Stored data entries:

# # # #

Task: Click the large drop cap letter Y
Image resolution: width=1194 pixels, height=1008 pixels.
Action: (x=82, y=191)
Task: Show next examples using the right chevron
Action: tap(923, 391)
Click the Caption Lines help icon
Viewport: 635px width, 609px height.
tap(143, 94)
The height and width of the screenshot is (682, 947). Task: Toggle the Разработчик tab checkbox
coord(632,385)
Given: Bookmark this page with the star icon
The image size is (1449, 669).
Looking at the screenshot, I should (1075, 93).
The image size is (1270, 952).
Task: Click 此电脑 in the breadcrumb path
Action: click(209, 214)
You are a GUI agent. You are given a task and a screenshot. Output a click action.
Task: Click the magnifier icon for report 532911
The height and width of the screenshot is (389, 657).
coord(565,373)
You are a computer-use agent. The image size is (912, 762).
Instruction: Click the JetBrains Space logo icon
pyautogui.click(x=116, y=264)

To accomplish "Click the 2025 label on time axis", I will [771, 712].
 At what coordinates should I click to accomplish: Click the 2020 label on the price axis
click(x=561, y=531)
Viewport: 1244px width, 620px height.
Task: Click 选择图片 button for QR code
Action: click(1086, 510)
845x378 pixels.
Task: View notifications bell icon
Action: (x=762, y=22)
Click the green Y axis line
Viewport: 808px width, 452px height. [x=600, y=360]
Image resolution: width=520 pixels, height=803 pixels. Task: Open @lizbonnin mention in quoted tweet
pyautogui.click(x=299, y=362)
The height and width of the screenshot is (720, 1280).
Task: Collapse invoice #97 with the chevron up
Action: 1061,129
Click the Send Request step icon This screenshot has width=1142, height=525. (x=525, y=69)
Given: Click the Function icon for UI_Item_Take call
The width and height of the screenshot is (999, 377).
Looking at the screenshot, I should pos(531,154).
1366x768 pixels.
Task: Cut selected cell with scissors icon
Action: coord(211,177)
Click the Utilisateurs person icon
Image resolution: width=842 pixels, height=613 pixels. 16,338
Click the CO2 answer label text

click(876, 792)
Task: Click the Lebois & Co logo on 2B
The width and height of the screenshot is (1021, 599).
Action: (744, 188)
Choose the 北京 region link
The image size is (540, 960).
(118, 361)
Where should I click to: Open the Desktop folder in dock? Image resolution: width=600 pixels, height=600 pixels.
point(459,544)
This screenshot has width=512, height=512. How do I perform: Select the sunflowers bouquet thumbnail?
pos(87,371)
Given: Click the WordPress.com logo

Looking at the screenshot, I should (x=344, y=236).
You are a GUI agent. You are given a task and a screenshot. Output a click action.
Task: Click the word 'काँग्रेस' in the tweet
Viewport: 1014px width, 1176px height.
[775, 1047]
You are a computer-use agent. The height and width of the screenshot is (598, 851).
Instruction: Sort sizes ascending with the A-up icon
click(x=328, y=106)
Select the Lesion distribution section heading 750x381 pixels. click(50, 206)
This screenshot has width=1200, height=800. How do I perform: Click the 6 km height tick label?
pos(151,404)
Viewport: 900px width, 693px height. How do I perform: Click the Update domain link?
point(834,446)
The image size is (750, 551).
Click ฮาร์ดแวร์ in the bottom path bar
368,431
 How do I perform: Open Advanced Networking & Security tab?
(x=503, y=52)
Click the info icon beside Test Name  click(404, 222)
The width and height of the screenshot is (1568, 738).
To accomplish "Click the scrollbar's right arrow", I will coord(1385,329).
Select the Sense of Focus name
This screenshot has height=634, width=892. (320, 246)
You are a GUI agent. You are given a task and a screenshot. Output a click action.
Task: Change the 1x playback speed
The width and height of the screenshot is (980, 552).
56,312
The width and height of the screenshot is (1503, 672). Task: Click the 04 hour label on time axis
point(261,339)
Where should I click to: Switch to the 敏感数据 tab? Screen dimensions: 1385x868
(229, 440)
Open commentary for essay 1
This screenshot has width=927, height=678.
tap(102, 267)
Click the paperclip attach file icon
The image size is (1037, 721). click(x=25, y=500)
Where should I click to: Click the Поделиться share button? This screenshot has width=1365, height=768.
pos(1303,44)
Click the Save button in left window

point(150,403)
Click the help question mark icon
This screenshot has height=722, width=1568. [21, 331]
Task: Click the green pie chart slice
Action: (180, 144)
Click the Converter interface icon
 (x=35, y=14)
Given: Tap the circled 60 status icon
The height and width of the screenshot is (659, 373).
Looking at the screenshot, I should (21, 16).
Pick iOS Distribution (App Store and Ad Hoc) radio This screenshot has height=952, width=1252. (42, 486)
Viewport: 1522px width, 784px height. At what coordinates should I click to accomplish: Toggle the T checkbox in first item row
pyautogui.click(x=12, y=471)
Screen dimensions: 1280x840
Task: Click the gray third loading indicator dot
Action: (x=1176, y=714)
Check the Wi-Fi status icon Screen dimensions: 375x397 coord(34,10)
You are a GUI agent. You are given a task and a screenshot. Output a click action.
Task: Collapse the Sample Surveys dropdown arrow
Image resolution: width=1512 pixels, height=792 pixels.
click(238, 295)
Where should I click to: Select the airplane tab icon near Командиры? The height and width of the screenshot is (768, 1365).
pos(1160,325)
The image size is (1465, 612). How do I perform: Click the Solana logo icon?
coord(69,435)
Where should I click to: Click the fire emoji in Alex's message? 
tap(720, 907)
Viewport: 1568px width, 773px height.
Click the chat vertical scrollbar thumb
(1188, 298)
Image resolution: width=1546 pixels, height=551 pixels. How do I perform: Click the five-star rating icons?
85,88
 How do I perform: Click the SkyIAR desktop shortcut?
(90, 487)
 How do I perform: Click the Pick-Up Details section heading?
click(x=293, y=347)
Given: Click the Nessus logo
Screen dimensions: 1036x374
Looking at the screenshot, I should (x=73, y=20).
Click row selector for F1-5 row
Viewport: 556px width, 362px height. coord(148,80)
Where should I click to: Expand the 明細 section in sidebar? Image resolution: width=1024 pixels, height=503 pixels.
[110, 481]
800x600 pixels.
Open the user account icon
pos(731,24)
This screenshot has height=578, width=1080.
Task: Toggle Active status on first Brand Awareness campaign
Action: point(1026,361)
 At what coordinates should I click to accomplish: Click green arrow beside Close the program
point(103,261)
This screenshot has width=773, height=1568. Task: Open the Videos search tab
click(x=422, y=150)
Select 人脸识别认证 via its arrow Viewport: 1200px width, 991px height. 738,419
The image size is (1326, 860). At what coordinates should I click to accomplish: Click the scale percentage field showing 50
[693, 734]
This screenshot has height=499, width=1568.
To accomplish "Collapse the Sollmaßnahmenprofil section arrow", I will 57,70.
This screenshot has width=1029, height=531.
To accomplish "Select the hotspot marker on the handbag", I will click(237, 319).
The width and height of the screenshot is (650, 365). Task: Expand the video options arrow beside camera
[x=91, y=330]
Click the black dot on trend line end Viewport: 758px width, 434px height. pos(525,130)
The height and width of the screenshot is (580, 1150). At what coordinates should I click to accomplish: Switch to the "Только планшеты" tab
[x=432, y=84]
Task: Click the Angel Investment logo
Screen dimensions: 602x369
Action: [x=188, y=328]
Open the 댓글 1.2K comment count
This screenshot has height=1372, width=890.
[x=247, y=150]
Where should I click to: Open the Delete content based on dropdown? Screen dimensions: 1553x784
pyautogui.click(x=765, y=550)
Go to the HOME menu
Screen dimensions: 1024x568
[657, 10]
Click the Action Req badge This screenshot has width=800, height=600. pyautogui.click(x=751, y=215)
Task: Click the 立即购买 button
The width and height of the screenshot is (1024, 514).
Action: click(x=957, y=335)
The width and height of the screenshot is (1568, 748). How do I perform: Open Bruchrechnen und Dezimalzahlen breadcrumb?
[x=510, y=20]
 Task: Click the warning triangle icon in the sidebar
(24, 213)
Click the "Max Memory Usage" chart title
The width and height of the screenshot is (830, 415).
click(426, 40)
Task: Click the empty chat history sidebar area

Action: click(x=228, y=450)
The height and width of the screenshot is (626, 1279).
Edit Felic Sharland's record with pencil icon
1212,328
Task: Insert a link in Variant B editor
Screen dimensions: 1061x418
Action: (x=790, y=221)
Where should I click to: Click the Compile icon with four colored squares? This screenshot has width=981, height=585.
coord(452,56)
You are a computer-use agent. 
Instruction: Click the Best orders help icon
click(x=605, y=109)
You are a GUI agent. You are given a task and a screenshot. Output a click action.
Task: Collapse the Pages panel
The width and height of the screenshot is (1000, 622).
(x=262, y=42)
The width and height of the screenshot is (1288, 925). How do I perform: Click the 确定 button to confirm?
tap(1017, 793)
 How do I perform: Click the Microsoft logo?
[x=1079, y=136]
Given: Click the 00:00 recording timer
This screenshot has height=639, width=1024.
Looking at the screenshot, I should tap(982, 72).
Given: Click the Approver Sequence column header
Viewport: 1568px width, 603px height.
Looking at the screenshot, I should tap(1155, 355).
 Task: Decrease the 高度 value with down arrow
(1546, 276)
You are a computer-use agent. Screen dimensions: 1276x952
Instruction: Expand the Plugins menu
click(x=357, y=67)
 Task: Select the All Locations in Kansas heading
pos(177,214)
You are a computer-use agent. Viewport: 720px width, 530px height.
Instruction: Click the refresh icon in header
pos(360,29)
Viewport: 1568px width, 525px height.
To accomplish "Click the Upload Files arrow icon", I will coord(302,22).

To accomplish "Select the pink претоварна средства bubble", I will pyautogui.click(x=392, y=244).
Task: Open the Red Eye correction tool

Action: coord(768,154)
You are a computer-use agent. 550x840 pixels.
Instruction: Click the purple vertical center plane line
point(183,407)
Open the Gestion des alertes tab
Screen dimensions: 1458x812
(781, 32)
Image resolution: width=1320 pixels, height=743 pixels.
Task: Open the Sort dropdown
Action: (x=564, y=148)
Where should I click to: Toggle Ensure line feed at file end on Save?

# # # #

Your answer should consist of the lines from the line with "You are a computer-use agent. 550x840 pixels." through the last line of the data, set down exactly, both included.

You are a computer-use agent. 550x840 pixels.
Instruction: Click the purple vertical center plane line
point(183,407)
Open the Gestion des alertes tab
Screen dimensions: 1458x812
(781, 32)
Image resolution: width=1320 pixels, height=743 pixels.
Task: Open the Sort dropdown
Action: (x=564, y=148)
Where should I click to: Toggle Ensure line feed at file end on Save?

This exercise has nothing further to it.